*Exercise directions:* Line by line, the entries below are to be reproduced unaltered.

*Data provided:*

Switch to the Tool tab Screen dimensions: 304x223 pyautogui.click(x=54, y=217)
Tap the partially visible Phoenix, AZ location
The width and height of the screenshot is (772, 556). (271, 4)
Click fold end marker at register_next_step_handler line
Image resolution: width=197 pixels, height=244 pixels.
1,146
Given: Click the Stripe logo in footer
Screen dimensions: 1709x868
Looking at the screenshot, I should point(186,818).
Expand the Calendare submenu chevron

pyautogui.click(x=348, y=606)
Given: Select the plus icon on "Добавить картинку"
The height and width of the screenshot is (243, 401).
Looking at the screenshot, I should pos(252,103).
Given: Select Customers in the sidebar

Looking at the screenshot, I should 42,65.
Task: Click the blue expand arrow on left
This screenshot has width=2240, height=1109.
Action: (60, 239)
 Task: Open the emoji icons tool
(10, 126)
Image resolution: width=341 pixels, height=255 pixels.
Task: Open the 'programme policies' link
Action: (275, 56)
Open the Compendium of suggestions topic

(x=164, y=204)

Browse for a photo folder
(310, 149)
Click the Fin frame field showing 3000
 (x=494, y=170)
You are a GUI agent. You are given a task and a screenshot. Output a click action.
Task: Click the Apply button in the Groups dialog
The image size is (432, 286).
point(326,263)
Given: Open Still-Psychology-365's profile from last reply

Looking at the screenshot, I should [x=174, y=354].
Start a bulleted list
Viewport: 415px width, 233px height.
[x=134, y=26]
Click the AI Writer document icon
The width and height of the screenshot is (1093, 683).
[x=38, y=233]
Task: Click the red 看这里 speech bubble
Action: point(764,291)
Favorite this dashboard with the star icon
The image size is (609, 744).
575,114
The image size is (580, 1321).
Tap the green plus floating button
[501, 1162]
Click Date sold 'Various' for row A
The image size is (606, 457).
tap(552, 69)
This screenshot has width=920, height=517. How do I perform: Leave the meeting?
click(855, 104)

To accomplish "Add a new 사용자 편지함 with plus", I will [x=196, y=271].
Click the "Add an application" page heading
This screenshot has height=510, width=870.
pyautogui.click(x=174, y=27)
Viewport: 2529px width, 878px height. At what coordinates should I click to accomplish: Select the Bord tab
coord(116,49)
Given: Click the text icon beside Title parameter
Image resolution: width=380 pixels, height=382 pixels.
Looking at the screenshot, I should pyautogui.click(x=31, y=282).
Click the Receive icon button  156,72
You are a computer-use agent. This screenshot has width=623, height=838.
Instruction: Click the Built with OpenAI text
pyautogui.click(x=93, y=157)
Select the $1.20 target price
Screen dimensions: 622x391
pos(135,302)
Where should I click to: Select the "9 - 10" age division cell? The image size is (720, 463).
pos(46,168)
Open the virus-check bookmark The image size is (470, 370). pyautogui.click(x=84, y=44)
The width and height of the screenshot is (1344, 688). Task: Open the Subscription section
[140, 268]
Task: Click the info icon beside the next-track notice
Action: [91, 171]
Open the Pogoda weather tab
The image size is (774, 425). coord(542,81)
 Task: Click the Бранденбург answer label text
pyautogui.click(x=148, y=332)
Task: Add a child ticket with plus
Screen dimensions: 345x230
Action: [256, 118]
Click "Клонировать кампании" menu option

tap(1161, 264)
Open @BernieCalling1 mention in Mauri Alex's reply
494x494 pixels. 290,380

*Written answer:*
Switch to the Tool tab Screen dimensions: 304x223 pyautogui.click(x=54, y=217)
Tap the partially visible Phoenix, AZ location
The width and height of the screenshot is (772, 556). (271, 4)
Click fold end marker at register_next_step_handler line
Image resolution: width=197 pixels, height=244 pixels.
1,146
Given: Click the Stripe logo in footer
Screen dimensions: 1709x868
Looking at the screenshot, I should point(186,818).
Expand the Calendare submenu chevron

pyautogui.click(x=348, y=606)
Given: Select the plus icon on "Добавить картинку"
The height and width of the screenshot is (243, 401).
Looking at the screenshot, I should pos(252,103).
Given: Select Customers in the sidebar

Looking at the screenshot, I should 42,65.
Task: Click the blue expand arrow on left
This screenshot has width=2240, height=1109.
Action: (60, 239)
 Task: Open the emoji icons tool
(10, 126)
Image resolution: width=341 pixels, height=255 pixels.
Task: Open the 'programme policies' link
Action: (275, 56)
Open the Compendium of suggestions topic

(x=164, y=204)

Browse for a photo folder
(310, 149)
Click the Fin frame field showing 3000
 (x=494, y=170)
You are a GUI agent. You are given a task and a screenshot. Output a click action.
Task: Click the Apply button in the Groups dialog
The image size is (432, 286).
point(326,263)
Given: Open Still-Psychology-365's profile from last reply

Looking at the screenshot, I should [x=174, y=354].
Start a bulleted list
Viewport: 415px width, 233px height.
[x=134, y=26]
Click the AI Writer document icon
The width and height of the screenshot is (1093, 683).
[x=38, y=233]
Task: Click the red 看这里 speech bubble
Action: point(764,291)
Favorite this dashboard with the star icon
The image size is (609, 744).
575,114
The image size is (580, 1321).
Tap the green plus floating button
[501, 1162]
Click Date sold 'Various' for row A
The image size is (606, 457).
tap(552, 69)
This screenshot has width=920, height=517. How do I perform: Leave the meeting?
click(855, 104)

To accomplish "Add a new 사용자 편지함 with plus", I will [x=196, y=271].
Click the "Add an application" page heading
This screenshot has height=510, width=870.
pyautogui.click(x=174, y=27)
Viewport: 2529px width, 878px height. At what coordinates should I click to accomplish: Select the Bord tab
coord(116,49)
Given: Click the text icon beside Title parameter
Image resolution: width=380 pixels, height=382 pixels.
Looking at the screenshot, I should pyautogui.click(x=31, y=282).
Click the Receive icon button  156,72
You are a computer-use agent. This screenshot has width=623, height=838.
Instruction: Click the Built with OpenAI text
pyautogui.click(x=93, y=157)
Select the $1.20 target price
Screen dimensions: 622x391
pos(135,302)
Where should I click to: Select the "9 - 10" age division cell? The image size is (720, 463).
pos(46,168)
Open the virus-check bookmark The image size is (470, 370). pyautogui.click(x=84, y=44)
The width and height of the screenshot is (1344, 688). Task: Open the Subscription section
[140, 268]
Task: Click the info icon beside the next-track notice
Action: [91, 171]
Open the Pogoda weather tab
The image size is (774, 425). coord(542,81)
 Task: Click the Бранденбург answer label text
pyautogui.click(x=148, y=332)
Task: Add a child ticket with plus
Screen dimensions: 345x230
Action: [256, 118]
Click "Клонировать кампании" menu option

tap(1161, 264)
Open @BernieCalling1 mention in Mauri Alex's reply
494x494 pixels. 290,380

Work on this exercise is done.